Text under study:
▬▬▬▬▬▬

Are the Dead Conscious?
Take, for an example, the modern innovation in medicine of "heart massage" as a last-minute emergency measure to preserve human life. The patient has died! The doctor, bending over the still corpse to examine it with his stethoscope, pronounces the body dead. Hurriedly, last minute preparations are made, and the body is opened. The doctor begins to massage the heart of the dead person — forcing the blood to begin to flow once more. After several minutes, a weak, pulsating "fluttering" of the heart muscles is felt. Gradually, a regular, steady pulse develops, and the heart of the dead person begins to beat. The corpse is not a "dead" person any longer — the heart is functioning once more! This is not some farfetched idea — but a general description of some actual cases that have occurred. But, during the time such persons were "dead," because their hearts had stopped beating, where were they? Did they go to heaven or hell, and then come back into the frail human bodies they had left immediately at
death? And if the conscious "you" leaves the body immediately at death, why is it that not one of the persons can member one single thing during the time they were "dead"? Have you never realized that if you are an immortal soul which can think and know after you leave the body you would be able to think and know while you are unconscious, or in such a condition already described?
How Can You Know?
Since the "soul" is not something that can be found by laboratory testing, or by the methods of science, and since even the religionists have mixed-up, differing ideas about the "soul," and since no soul has ever returned to tell us where it had been — then where is the only source of knowledge? How can we ever find the answer to this perplexing problem? There is only one source! That source is the revelation of the Almighty Creator who made us, and therefore He should be the One who knows the answer, shouldn't He? But — that revelation does not reveal what most of us have assumed, or have been taught to believe! Where did all these differing, confused ideas come from? Why do the churches teach that you have an immortal soul? Does the Bible teach it? Did Christ indicate it? Did the early apostles or the New Testament Church believe it? Why does the Bible continually emphasize the resurrection of the dead? Would a resurrection be necessary if you continue to live apart from your body?
What Man Is
Most people do not realize what a man really is, believe it or not. Yet God plainly tells us the answer. "And the Eternal God formed man of the dust of the ground, and breathed into his nostrils the breath of life; and man became a living soul" (Gen. 2:7). There is the answer! Man became a living soul; that is what man is — a soul. Notice there is no mention that man has a soul, but that man is a soul. When God placed Adam and Eve, who were two living souls, in the garden, He issued a command: "And the Eternal God commanded the man, saying, Of every tree of the garden thou mayest freely eat: But of the tree of the knowledge of good and evil, thou shalt not eat of it: for in the day that thou eatest thereof thou shalt surely die." God was speaking to the man, who was a soul! When God said Adam would surely die for taking of the wrong fruit, He was directly informing man of the penalty for sin. The inspired Apostle Paul wrote, "For the wages of sin is death; but the gift of God is eternal life through Jesus Christ our Lord" (Rom. 6:23). Ezekiel was directed by the Holy Spirit to write, "The soul that sinneth, it [the soul] shall die"! (Ezek. 18:4, 20.) Death is the absence of life, the cessation of life — not the continuation of life under different circumstances. Notice the two opposite states given in Romans 6:23. God tells us the wages of sin is death, but, on the other hand, the gift of God (not something you were born with) is eternal life through Jesus Christ. If eternal life is the gift of God, and comes only through Christ, how is it that humans have assumed they already possess eternal life in the form of an "immortal soul"? Ezekiel said the "soul" that sinneth shall die! Since man is a soul, and since man can die, and a soul can die, it is obvious that man and soul are one and the same thing!

▬▬▬▬▬▬

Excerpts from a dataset

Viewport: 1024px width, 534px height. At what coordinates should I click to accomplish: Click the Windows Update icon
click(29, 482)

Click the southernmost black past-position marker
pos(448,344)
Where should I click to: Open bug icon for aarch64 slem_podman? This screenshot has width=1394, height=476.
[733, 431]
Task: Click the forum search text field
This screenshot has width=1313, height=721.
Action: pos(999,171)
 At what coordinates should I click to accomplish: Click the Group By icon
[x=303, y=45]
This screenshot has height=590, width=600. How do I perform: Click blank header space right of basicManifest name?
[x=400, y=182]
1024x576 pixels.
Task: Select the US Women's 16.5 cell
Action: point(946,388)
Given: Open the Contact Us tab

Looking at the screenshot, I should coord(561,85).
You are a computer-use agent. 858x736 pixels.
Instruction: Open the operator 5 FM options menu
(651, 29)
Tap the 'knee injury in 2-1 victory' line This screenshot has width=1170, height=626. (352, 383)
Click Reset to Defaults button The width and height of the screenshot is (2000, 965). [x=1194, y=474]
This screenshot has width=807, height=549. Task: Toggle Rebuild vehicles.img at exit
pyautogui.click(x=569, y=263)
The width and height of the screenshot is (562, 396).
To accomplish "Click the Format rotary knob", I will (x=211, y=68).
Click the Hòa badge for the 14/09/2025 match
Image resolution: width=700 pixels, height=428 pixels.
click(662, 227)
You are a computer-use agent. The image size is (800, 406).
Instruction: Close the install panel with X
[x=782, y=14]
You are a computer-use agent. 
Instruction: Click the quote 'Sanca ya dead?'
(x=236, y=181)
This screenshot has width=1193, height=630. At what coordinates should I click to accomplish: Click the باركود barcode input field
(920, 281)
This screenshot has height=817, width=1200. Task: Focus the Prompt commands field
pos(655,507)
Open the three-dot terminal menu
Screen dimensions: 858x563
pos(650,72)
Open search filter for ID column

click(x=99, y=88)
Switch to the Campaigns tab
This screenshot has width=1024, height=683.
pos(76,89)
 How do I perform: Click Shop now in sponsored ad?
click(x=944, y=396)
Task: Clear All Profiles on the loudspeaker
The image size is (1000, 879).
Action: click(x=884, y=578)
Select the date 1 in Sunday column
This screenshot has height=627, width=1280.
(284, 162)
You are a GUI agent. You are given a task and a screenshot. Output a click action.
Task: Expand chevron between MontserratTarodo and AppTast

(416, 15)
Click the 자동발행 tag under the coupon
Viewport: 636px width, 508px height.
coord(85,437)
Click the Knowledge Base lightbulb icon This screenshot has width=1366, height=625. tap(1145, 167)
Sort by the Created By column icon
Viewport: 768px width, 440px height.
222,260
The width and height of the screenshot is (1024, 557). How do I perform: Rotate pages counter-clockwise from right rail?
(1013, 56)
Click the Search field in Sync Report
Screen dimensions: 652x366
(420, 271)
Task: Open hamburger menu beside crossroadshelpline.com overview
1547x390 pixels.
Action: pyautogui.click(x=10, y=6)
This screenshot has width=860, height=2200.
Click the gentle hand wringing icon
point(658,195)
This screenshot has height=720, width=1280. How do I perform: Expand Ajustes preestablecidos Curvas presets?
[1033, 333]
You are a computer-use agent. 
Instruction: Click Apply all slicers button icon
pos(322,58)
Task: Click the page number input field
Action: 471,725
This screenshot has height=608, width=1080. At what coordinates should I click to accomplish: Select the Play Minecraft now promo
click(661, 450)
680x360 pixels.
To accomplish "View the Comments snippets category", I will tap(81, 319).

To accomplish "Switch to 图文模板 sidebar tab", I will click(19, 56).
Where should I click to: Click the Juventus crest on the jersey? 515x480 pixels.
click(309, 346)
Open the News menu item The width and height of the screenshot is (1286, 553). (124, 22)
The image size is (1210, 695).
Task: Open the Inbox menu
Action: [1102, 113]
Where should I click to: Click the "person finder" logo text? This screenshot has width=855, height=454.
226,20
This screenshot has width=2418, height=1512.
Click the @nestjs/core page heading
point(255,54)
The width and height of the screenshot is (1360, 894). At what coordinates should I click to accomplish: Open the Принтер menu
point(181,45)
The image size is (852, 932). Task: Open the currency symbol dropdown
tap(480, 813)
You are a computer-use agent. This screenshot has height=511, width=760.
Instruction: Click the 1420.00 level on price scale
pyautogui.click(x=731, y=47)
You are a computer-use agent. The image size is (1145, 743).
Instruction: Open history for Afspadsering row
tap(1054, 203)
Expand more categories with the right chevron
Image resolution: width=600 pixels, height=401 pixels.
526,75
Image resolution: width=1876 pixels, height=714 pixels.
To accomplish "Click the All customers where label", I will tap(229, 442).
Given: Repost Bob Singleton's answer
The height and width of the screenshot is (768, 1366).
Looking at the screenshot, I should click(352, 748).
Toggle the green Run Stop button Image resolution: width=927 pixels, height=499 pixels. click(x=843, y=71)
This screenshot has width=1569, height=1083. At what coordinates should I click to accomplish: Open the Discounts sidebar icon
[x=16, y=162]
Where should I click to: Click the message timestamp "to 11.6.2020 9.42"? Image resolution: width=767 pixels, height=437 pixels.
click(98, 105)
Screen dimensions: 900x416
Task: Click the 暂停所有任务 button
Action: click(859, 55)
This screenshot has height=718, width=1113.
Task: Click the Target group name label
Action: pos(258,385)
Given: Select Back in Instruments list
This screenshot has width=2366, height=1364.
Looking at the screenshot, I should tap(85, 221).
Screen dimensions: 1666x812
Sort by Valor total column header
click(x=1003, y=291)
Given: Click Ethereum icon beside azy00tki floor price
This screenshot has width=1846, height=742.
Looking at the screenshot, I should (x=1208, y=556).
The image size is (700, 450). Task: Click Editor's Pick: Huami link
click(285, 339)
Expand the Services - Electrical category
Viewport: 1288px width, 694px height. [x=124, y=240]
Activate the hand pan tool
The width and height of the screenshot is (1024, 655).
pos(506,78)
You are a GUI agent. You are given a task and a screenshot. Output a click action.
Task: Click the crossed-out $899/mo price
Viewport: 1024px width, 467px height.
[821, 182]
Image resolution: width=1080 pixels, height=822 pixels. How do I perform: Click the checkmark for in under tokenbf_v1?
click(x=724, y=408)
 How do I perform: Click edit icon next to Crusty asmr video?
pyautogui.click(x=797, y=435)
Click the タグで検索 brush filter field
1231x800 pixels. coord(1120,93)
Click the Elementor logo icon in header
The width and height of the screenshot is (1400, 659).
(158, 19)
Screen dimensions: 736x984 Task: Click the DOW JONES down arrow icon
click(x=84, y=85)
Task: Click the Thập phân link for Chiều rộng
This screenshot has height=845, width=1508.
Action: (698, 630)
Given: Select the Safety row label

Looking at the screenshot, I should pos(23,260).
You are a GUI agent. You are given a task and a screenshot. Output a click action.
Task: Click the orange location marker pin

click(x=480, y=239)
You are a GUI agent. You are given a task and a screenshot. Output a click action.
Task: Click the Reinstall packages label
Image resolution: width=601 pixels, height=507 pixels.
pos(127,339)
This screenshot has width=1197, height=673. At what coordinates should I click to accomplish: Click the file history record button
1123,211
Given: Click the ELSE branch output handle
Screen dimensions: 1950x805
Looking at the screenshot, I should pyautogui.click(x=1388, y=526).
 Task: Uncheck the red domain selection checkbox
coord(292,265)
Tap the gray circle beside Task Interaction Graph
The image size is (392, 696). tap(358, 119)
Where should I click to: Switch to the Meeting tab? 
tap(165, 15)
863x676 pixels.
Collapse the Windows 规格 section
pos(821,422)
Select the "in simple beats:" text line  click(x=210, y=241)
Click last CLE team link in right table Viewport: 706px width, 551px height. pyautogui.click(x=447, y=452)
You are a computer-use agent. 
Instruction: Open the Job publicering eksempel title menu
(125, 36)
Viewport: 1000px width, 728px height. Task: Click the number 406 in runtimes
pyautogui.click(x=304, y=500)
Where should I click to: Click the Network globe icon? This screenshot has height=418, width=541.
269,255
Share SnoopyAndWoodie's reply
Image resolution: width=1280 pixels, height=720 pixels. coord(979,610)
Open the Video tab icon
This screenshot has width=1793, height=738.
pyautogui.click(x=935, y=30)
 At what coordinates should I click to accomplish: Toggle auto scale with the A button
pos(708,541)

▬▬▬▬▬▬

Check your understanding:
1. In the text on whether the dead are conscious, what modern medical innovation is given as an example of a last-minute emergency measure to preserve human life?
2. Continue the text on whether the dead are conscious from the point where it stops.

Answers below:
1. Heart massage.

2.
The Hebrew Proves It
When God breathed the breath that imparted life into the first man, he became a living soul (Genesis 2:7). The Hebrew word in this scripture for soul is nephesh. Nephesh can mean "a breathing creature, i.e., animal or vitality" and is also rendered in the English as "appetite, beast, body, breath, creature... man, mind, mortally." Open your Bible to Genesis the first chapter and the 24th verse. "And God said, Let the earth bring forth the living creature [nephesh] after his kind, cattle, and creeping thing, and beast of the earth after his kind: and it was so." Here the word "creature" is the identical Hebrew word that is used throughout the entire Old Testament for "soul." Read verses 21 and 24. Here, the same word, nephesh, is again translated "creature" in the English. Insufficient space does not permit the reproduction of every single verse where this word nephesh is used, but for a few other references, see Genesis 2:19; 9:10, 12, 15 and 16. Here the word nephesh is used in every case, and is always translated "creature." Nephesh is used in many places where the revisers have supplied our English word "body." Turn next to Leviticus 21:11. "Neither shall he go in to any dead body [nephesh], nor defile himself...." A nephesh is called a "body" in this scripture! In Numbers 6:6; 9:6, 7, 10 and 19:13 you can find identical renderings, where the Hebrew word nephesh is translated into English as "dead body." The Prophet Haggai used the same word when he said, "If one that is unclean by a dead body [nephesh] touch any of these, shall it be unclean?" (Hag. 2:13.) These scriptures are plain, clear and absolutely conclusive evidence that the same word rendered "soul" can refer to a "dead body." It is with a gasp of surprise that many people turn to their Bibles and find that most of the traditions and the assumptions of men just are not there. How about you? Are you willing to change your ideas when you can see them disproved, not from the vain "ideas" of men, but from the plain, clear, inspired Word of God?
What About the Life?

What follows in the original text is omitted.